Member of the National Assembly of Tanzania
- In office 29 October 2015 – October 2020

Personal details
- Born: 6 January 1951 (age 75) Dar es Salaam, Tanzania
- Party: Chadema
- Occupation: Politician

= Ruth Hiyob Mollel =

Tanzanian politician and former civil servant

Ruth Hiyob Mollel (born 6 January 1951) is a former senior civil servant from Tanzania, who became a politician with the Chadema party after her retirement, and was a member of the National Assembly of Tanzania between 2015 and 2020.

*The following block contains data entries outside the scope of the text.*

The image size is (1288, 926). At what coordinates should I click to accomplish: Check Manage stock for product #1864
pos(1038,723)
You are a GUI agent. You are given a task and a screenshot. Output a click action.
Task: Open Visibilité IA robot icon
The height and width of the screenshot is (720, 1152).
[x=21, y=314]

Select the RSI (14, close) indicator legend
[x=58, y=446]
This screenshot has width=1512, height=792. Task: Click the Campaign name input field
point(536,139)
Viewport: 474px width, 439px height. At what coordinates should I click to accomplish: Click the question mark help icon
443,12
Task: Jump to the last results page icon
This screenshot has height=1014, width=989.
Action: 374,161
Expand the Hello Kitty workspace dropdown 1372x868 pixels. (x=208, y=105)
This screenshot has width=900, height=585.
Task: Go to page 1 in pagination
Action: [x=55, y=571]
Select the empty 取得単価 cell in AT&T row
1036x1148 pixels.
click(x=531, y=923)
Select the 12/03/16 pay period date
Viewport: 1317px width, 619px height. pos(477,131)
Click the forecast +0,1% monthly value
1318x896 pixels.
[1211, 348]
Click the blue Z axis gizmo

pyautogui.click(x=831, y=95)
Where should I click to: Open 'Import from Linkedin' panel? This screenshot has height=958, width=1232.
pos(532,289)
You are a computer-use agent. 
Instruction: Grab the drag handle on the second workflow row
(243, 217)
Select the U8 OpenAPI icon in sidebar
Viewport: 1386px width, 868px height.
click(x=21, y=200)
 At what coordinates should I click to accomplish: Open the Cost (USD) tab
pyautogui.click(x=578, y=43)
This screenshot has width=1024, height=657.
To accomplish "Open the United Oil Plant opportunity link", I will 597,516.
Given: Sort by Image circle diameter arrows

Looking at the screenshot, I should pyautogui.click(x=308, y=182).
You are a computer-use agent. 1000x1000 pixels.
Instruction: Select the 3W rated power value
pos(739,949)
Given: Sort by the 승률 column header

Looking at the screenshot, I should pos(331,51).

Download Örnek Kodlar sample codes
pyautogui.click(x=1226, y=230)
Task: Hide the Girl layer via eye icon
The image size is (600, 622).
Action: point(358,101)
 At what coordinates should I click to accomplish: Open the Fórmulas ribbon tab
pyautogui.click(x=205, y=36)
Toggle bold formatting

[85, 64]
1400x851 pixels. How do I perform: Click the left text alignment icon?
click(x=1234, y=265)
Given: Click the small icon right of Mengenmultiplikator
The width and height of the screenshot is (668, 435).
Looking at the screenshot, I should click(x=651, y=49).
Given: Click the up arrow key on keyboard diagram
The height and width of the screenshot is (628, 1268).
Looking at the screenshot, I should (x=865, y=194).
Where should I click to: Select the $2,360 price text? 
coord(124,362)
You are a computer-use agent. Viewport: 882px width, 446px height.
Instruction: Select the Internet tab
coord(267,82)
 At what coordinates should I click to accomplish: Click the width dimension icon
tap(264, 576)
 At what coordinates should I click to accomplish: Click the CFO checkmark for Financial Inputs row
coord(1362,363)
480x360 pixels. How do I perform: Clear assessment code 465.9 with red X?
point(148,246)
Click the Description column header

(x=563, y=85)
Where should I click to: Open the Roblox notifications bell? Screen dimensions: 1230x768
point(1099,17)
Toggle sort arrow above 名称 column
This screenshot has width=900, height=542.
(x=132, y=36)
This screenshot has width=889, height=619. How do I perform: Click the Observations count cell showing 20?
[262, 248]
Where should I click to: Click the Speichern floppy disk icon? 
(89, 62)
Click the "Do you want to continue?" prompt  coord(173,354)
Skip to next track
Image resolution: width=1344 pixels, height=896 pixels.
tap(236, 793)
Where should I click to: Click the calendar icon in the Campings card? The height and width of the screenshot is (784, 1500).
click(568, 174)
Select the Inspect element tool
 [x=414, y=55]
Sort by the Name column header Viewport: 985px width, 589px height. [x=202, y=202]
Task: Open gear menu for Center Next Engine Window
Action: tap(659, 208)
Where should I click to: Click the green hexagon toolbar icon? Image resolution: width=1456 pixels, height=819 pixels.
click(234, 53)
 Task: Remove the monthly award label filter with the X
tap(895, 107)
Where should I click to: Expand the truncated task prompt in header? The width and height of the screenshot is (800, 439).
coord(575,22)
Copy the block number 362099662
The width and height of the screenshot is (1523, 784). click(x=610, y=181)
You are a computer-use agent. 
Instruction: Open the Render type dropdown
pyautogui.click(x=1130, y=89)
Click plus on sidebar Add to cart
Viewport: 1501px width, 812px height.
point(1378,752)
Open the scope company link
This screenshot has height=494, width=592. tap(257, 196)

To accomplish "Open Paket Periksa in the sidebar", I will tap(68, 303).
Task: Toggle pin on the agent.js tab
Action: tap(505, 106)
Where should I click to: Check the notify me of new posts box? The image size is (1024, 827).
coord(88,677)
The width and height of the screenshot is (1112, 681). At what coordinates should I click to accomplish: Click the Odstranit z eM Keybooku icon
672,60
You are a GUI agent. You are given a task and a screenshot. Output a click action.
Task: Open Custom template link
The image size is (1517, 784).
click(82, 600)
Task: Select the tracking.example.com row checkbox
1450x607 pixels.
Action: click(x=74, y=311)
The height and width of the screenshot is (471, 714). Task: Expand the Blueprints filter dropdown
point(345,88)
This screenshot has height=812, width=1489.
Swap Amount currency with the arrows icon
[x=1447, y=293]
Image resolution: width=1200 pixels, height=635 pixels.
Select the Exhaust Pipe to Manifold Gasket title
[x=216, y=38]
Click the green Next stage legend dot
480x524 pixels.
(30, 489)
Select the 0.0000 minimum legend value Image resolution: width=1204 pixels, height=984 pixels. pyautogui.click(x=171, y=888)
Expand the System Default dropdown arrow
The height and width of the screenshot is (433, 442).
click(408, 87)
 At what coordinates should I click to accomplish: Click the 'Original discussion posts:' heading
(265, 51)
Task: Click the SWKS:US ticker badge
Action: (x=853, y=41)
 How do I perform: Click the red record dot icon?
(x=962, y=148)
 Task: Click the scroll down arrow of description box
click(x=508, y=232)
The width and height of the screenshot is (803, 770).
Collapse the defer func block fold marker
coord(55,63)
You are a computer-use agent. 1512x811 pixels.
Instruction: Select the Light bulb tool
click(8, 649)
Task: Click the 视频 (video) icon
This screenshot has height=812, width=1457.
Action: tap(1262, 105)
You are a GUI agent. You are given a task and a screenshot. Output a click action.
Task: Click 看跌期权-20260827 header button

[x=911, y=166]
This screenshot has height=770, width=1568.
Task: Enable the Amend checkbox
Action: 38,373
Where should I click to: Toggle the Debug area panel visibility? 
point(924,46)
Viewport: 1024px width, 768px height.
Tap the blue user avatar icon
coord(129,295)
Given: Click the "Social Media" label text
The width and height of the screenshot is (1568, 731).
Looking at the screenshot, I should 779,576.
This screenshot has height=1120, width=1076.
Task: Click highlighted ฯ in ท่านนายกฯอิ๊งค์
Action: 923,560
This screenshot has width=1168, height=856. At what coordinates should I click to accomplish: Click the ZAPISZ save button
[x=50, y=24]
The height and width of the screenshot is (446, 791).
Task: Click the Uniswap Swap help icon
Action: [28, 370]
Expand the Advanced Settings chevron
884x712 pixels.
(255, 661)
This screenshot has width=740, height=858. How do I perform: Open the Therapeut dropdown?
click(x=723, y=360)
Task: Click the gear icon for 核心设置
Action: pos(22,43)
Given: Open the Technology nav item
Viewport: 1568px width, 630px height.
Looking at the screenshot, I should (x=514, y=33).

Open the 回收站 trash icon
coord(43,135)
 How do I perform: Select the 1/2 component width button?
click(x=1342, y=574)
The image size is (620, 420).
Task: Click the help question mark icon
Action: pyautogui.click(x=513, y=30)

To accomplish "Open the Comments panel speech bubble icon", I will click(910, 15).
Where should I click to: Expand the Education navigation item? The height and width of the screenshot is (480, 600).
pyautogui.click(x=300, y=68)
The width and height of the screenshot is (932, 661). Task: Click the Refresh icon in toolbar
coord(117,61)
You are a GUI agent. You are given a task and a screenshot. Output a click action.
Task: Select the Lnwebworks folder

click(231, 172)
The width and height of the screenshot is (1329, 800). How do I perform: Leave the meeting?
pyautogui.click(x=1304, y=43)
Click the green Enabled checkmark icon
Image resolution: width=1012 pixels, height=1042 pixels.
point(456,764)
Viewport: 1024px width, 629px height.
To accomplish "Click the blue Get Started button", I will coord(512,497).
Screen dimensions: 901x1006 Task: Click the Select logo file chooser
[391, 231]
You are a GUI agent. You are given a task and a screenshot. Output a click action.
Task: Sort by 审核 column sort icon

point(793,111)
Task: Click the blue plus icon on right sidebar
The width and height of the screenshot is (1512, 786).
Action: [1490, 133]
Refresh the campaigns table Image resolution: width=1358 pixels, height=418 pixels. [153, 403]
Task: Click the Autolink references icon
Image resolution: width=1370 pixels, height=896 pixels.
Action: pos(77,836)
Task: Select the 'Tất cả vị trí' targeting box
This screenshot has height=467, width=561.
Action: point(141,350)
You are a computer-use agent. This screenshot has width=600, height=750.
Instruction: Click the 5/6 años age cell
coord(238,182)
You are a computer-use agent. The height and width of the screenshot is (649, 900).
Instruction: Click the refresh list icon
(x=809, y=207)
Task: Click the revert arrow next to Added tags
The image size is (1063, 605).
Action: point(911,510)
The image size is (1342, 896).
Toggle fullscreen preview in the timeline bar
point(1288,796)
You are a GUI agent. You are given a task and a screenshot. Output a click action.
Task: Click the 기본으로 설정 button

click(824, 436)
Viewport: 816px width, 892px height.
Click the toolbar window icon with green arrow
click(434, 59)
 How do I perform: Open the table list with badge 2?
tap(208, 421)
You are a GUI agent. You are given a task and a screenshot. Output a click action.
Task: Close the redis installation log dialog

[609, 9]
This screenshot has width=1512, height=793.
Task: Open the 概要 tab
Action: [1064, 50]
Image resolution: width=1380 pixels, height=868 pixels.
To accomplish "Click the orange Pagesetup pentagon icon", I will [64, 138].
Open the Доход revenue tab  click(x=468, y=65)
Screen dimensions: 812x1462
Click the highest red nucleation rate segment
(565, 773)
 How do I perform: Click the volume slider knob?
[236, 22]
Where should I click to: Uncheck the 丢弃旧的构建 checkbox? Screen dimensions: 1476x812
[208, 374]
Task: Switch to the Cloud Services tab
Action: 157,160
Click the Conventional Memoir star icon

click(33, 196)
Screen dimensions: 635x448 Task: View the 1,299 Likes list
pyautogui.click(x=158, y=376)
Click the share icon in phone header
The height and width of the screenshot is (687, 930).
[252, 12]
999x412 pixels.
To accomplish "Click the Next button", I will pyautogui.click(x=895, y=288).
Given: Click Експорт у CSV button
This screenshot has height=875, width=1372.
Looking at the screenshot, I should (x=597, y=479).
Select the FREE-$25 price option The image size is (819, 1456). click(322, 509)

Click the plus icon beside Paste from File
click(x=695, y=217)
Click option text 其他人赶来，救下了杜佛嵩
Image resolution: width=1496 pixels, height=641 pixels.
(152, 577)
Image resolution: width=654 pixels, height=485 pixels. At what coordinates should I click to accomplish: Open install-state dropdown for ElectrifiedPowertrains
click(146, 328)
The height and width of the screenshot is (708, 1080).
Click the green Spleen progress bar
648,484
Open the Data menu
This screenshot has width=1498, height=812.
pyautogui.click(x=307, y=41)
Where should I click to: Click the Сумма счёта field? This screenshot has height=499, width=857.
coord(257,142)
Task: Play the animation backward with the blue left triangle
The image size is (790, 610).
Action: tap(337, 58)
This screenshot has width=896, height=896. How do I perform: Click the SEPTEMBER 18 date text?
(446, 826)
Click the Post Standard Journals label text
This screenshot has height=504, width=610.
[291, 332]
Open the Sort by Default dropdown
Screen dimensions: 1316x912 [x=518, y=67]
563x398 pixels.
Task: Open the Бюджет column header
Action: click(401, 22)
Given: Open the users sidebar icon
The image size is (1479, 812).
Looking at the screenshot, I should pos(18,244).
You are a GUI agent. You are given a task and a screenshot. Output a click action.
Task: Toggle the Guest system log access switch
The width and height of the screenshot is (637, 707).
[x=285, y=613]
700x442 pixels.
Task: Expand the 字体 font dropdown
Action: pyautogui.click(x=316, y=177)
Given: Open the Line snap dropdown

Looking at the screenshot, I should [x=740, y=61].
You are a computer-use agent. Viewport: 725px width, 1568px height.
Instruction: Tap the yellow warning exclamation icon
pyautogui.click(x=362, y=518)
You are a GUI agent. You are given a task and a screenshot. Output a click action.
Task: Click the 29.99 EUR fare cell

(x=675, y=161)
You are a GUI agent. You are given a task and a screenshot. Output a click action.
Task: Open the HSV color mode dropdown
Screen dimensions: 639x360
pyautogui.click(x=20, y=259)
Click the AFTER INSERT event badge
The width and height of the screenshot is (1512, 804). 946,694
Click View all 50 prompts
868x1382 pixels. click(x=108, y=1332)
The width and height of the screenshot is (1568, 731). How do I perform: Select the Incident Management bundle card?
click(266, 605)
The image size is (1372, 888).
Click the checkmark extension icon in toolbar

==Early life and education==
Ruth Hiyob Mollel was born in Dar es Salaam on 6 January 1951. She attended the Kisarawe Lutheran Primary School and the Jangwani Girls Secondary School in Dar es Salaam, before transferring to the Korogwe Girls Secondary School, a boarding school situated north of Dar es Salaam and due west of Tanga. She obtained a Bachelor of Arts in education from the University of Dar es Salaam in 1975 and a postgraduate diploma from the University of Ghana at Legon in 1977. Two decades later, she obtained a master's degree in human resource management from the University of Manchester in England.

==Career==
Between 1975 and 1980, Mollel worked as an archivist at Tanzania's then Ministry of Youth and Culture. From 1981 to 1982 she worked at the United States Embassy as a translator. Between 1983 and 1993 she was employed by the Ministry of Health as a human resources officer, moving in 1994 to the president's office as the principal human resources officer. Between 1995 and 2002 she was the director of the president's office, before moving to the Ministry of Higher Education, Science and Technology as the permanent secretary. In 2006 she became the permanent secretary in the president's office, transferring to the same position in the vice-president's office in 1997. She retired in 2011.

==Political career==
Mollel was elected to the National Assembly in the 2015 national election, for one of the 113 seats reserved for women. After the election, her party, Chadema, formed the opposition to the Chama Cha Mapinduzi government. She became chief spokesperson of the official opposition bloc in the parliament. She was a leading campaigner for good governance and against corruption. In 2016 she called a press conference to complain about the government's inability to address the widespread problem of people on the government payroll who did not do any work, because they had died or for other reasons. In January 2018, she was one of eleven members of the House of Assembly appointed to a committee to probe flaws in the law and policies governing the gas subsector, in response to a public outcry at the lack of benefits being seen by people from the exploration and exploitation of natural gas.